Problem to solve:
Retype the part of the records that opens with the line containing "Image resolution: width=985" and closes with the line containing "Action: (x=186, y=66)", keeping every line exactly the same. Leave the pictures out of your answer.

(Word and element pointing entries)
● ● ●

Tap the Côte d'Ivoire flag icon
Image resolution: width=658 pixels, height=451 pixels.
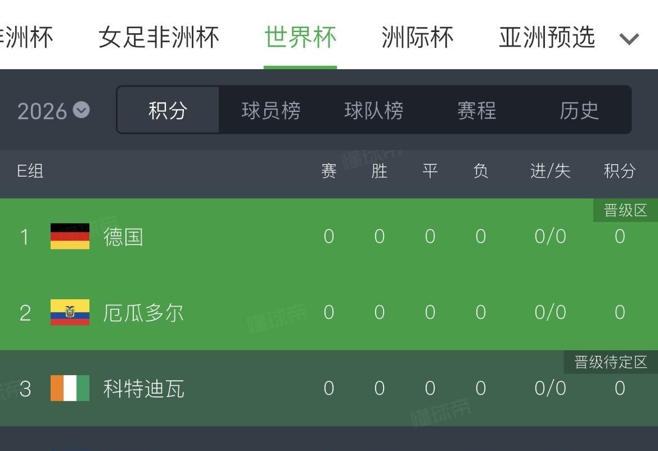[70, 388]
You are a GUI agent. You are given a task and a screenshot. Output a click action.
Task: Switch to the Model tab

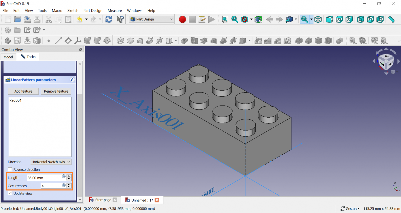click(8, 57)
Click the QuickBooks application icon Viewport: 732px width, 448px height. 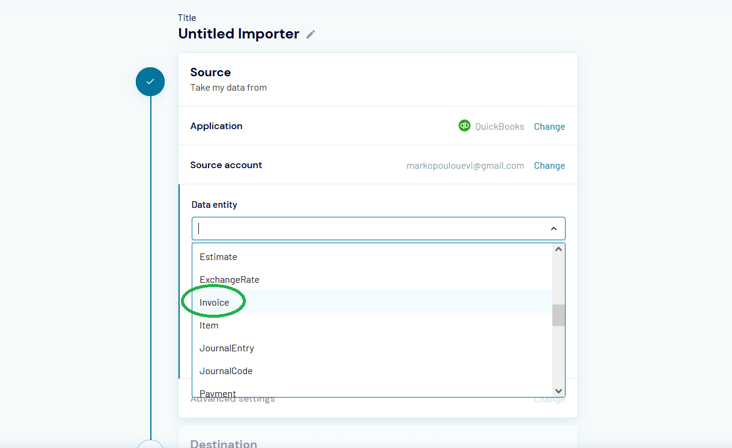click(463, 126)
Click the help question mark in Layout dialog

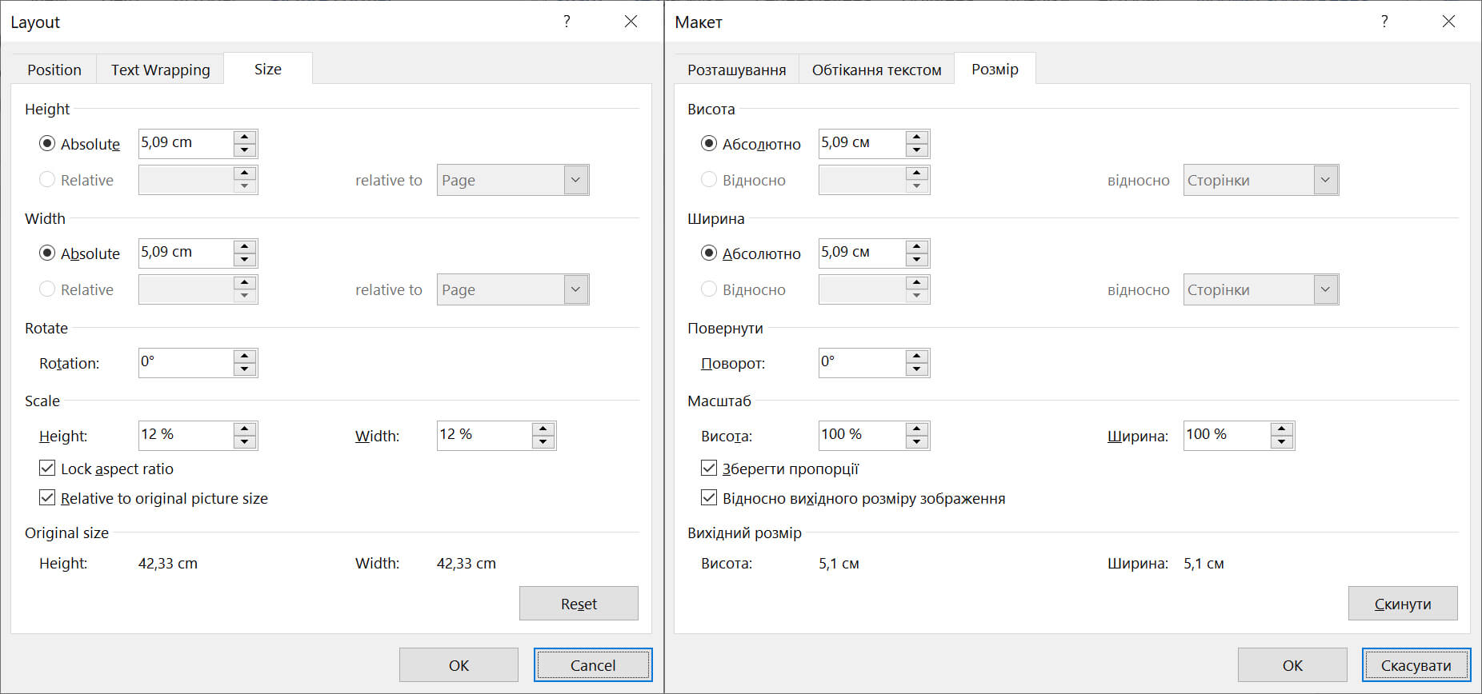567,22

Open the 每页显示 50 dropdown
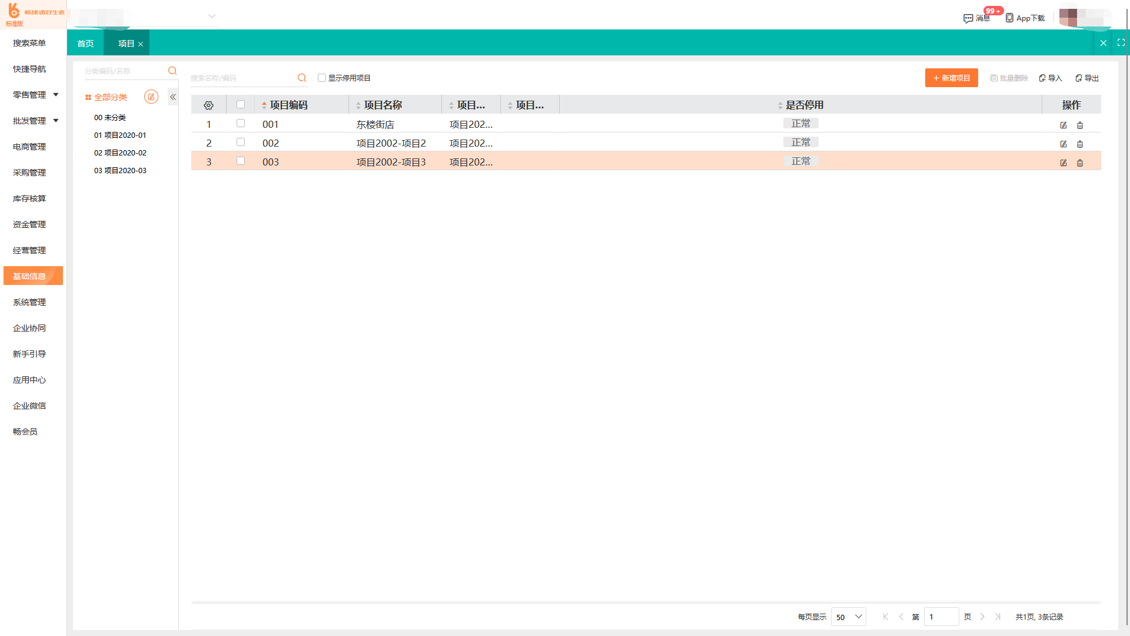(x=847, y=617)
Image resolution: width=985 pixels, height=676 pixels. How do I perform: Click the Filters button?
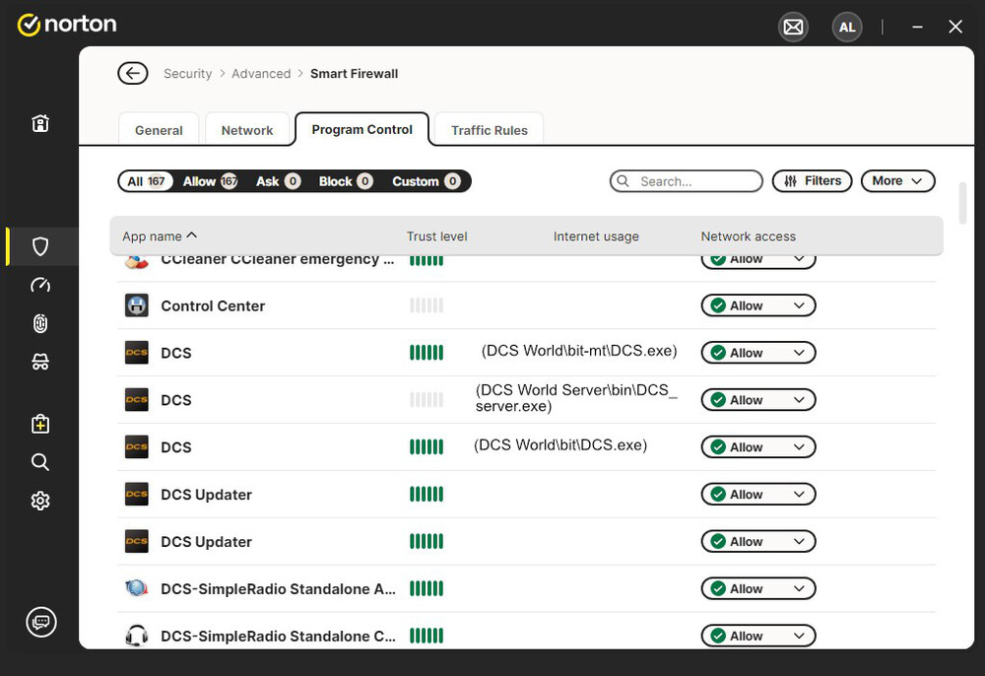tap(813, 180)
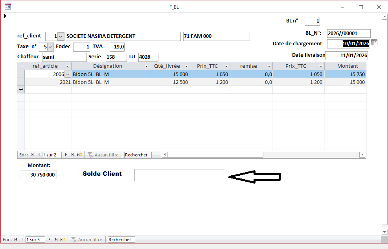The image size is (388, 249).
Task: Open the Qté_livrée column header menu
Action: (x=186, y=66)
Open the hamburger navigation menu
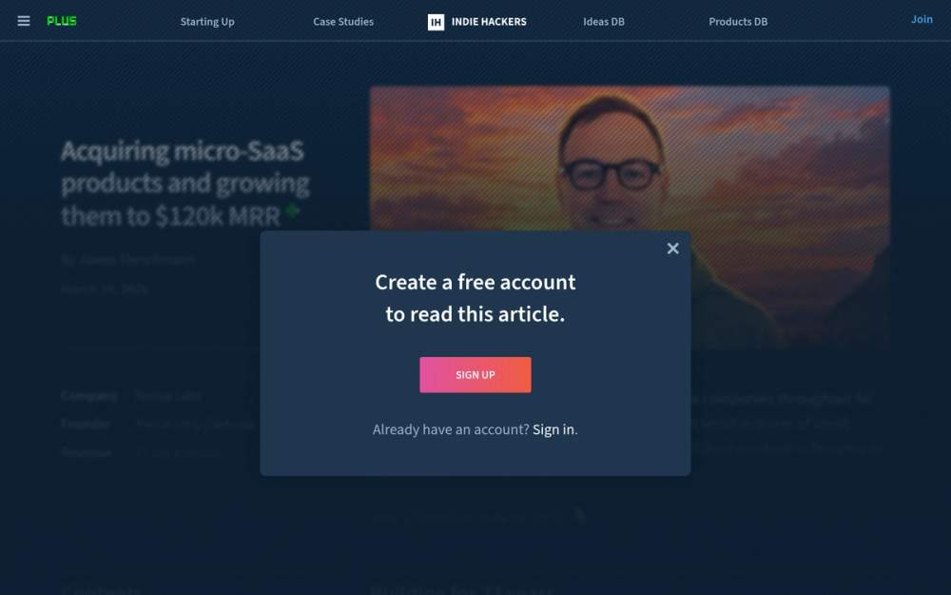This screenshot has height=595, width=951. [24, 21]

● ● ●

Output of the task:
Image resolution: width=985 pixels, height=676 pixels. How do I perform: Click the Filters button?
tap(813, 180)
The image size is (388, 249).
Task: Open the Qté_livrée column header menu
Action: (x=186, y=66)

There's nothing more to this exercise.